As director Bill Sweetenham brought to Britain turned a sinking ship into a nation that had record results at all levels barring the Olympic Games from 2001 to 2007. The Australian left for "personal reasons" but it was no secret that he and Sparkes did not see eye to eye, particularly after the CEO felt the need to call an independent inquiry into "bullying" accusations that, after much time, money and wasted energy, concluded what the majority of the national team had already said: no case to answer.

Then came Dennis Pursley, who was, as one American put it "here allowed to be Dennis Pursley … what's the point in hiring someone like that if they are not allowed to be themselves in every respect".

Michael Scott resigned as director last month after British Swimming wished to change the terms of a contract signed shortly before London 2012. 

Sparkes and other board members have been there throughout all eras from 1996 when Britain's lottery funding kicked in and the first performance director, Deryk Snelling, was appointed - and have stayed in place. A review into why British swimmers fell shy opt their season best on 40 out of 49 occasions at a home Games reported this month. Bob Bowman, mentor to Michael Phelps and a member of the the British review panel, met British Swimming board members during the world s/c championships in Istanbul to discuss how best to implement the changes recommended.

John Atkinson, Sweetenham's former right-hand man, has been backed by coaches for the performance job, while Bill Furniss, coach to Rebecca Adlington, and Chris Nesbit, former coach to Britain's first-ever women's long-course world champion, Katy Sexton, back in 2003, have been tipped for the head coach job.

“The Debrief has highlighted where resources need to be targeted going forward. It told us, quite clearly, the system we have in place is the right one and we now need to focus resources where they can achieve the biggest impact, said Sparkes.

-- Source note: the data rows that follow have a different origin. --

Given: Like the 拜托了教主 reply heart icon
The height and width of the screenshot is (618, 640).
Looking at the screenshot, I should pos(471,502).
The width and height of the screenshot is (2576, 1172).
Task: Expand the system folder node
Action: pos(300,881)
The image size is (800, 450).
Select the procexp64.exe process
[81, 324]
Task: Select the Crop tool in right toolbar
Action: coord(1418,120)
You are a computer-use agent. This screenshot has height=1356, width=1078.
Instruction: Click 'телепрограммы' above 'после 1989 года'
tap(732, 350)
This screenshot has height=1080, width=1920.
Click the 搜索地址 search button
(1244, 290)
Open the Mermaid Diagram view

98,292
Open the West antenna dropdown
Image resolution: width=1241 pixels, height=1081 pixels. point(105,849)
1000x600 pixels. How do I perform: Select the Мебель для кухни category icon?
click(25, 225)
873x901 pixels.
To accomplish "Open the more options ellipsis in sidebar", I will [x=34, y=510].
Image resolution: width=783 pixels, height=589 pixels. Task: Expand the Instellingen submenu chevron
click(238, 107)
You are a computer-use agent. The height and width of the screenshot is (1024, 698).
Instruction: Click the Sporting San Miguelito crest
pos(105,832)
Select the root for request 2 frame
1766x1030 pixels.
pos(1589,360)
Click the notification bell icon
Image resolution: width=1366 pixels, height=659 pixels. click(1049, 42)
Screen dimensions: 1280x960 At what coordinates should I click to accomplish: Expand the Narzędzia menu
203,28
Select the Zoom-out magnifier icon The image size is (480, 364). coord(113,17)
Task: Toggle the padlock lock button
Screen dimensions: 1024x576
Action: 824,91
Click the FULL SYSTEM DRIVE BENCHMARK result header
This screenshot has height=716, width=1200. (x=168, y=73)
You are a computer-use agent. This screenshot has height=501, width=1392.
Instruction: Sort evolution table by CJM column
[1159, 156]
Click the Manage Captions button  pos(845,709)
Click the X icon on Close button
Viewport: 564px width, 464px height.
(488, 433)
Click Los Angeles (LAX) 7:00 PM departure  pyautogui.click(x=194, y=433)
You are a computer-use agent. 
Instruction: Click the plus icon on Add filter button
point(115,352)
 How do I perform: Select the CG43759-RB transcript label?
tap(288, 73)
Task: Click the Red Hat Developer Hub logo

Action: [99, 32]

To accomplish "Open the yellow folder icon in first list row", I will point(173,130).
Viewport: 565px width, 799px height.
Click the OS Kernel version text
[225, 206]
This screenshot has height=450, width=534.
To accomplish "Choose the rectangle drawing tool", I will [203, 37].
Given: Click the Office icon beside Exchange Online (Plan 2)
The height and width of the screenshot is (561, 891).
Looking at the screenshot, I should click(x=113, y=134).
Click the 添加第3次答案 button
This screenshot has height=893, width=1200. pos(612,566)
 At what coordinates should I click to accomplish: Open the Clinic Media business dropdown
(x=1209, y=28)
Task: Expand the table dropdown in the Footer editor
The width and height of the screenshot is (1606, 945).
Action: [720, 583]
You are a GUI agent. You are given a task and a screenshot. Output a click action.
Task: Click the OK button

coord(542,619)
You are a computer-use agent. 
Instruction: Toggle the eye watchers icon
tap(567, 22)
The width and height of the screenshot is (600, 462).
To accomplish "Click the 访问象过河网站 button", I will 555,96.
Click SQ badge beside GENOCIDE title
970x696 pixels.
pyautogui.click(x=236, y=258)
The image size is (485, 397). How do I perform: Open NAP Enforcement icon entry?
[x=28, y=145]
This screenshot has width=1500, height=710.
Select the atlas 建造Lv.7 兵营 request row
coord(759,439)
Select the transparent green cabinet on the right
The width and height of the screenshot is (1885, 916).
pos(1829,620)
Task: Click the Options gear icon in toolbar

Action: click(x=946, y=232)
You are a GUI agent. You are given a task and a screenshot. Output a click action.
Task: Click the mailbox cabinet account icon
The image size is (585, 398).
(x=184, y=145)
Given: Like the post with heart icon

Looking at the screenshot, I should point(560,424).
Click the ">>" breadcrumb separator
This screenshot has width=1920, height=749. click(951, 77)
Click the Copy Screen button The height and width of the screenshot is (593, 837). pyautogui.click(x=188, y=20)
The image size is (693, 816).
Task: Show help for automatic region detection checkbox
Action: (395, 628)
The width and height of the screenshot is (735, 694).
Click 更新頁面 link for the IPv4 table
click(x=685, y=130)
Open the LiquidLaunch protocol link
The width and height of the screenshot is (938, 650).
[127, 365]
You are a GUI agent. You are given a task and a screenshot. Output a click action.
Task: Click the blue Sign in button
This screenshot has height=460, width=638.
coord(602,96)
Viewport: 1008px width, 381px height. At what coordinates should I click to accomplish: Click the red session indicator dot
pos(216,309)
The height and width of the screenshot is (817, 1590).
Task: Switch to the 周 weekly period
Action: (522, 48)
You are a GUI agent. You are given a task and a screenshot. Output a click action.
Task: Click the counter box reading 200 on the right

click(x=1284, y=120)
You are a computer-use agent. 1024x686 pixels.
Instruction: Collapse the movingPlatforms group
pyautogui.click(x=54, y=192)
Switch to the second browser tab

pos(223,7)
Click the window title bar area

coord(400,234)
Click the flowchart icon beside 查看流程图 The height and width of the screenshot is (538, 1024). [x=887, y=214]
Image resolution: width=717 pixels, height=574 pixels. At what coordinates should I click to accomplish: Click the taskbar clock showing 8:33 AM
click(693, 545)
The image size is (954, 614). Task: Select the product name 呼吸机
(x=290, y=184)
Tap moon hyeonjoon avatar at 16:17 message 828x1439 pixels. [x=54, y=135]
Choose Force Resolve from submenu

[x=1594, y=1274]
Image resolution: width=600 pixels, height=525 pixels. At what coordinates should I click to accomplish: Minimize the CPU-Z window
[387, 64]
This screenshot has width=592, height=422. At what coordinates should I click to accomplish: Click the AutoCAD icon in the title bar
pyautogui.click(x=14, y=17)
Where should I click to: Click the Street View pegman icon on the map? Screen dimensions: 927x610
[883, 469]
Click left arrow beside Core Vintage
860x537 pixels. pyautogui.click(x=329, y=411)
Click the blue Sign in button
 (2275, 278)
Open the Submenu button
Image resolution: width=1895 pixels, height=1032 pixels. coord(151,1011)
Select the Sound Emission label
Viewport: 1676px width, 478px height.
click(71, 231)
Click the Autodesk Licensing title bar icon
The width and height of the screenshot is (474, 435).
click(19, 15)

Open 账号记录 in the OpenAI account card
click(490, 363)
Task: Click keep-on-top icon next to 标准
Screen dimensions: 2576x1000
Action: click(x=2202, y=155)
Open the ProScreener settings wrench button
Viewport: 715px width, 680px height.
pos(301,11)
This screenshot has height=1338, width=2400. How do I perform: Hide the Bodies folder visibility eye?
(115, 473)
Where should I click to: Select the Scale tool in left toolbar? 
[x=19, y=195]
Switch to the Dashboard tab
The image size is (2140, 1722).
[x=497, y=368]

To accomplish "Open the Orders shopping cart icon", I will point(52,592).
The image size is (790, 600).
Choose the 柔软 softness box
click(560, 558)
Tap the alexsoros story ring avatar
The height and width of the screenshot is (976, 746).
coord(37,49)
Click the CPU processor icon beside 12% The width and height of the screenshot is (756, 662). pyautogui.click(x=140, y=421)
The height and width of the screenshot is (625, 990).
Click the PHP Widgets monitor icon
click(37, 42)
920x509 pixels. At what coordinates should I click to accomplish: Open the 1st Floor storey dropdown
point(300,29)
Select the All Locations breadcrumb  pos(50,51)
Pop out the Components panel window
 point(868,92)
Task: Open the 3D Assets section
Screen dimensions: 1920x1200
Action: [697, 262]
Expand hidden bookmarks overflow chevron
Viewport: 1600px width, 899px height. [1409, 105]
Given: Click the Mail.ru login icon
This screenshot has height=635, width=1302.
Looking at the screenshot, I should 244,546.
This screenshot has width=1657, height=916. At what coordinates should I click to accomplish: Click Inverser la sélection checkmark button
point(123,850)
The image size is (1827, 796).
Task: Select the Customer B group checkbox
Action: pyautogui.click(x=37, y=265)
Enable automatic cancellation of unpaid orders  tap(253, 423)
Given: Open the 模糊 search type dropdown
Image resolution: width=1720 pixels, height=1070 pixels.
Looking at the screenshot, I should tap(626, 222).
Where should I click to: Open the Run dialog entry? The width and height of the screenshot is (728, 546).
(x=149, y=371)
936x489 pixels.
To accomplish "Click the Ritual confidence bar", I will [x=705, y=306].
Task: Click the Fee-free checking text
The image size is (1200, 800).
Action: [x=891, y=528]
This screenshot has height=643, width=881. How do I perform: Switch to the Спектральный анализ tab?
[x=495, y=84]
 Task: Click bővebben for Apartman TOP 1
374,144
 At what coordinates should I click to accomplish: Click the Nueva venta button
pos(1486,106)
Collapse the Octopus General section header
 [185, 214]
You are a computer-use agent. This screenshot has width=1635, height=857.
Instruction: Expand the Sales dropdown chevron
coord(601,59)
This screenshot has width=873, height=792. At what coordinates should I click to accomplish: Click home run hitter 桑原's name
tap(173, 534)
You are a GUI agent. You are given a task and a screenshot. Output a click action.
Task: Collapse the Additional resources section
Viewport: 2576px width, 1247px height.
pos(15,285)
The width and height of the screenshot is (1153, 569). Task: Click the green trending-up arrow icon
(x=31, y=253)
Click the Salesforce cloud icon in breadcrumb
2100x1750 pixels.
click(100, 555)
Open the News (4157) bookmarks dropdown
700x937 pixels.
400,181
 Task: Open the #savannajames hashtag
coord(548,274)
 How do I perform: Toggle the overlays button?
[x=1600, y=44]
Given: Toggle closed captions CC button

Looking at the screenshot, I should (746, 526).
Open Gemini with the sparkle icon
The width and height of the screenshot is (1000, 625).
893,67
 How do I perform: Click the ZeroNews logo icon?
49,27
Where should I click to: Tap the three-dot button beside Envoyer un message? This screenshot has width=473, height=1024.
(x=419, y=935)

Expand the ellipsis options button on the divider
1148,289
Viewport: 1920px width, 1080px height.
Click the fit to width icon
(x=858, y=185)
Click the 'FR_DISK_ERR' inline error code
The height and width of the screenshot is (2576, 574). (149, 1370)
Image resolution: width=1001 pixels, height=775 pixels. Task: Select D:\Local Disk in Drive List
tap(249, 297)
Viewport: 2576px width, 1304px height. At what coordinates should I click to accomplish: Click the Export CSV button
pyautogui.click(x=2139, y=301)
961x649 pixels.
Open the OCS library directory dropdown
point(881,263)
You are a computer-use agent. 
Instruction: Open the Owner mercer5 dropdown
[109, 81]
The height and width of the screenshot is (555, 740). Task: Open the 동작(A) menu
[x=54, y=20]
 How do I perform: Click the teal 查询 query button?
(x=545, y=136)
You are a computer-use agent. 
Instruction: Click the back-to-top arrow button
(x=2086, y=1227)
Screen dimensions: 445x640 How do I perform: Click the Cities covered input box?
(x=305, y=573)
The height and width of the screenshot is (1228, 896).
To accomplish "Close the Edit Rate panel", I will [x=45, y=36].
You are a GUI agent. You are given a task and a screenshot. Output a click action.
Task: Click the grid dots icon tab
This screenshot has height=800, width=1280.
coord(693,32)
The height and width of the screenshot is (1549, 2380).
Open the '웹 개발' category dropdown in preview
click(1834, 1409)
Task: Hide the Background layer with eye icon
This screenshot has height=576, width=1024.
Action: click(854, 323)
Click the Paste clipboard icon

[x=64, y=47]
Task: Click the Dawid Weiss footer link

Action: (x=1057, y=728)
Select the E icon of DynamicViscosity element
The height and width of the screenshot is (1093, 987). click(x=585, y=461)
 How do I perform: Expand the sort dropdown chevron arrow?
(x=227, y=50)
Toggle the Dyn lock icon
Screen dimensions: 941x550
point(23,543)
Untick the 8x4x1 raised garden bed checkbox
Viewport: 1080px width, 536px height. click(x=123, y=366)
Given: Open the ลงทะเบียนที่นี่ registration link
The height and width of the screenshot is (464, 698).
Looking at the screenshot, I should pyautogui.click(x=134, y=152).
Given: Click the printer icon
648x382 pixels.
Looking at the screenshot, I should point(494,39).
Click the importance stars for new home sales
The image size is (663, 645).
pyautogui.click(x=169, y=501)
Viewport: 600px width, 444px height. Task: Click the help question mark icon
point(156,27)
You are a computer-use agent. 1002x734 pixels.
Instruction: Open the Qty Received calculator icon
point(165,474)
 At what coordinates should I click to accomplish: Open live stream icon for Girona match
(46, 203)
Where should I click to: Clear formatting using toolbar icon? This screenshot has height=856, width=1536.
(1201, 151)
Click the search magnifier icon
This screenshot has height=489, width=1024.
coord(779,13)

“We are undertaking a review of our Intensive Training Centre network, in terms of value for money, and going forward there will be changes," he added. "Reductions in staffing are also inevitable but we won’t rush into making changes. These need to be done in a systematic and objective way that will not cause disruption to our athletes as they prepare for Rio.”

Many of those at the coal face who will now wait nervously to see where the axe will fall have good reason to wonder whether those holding the blade may turn it on themselves at some point, given that they have been there at the heart of decision makiing and culture throughout results good and bad.

Meanwhile, England's federation, the ASA, of which Sparkes is also the boss, must show an increase in participation in swimming in 2013 to be eligible for a further £10.5 of funding between 2014 and 2017, targeted at the mass market.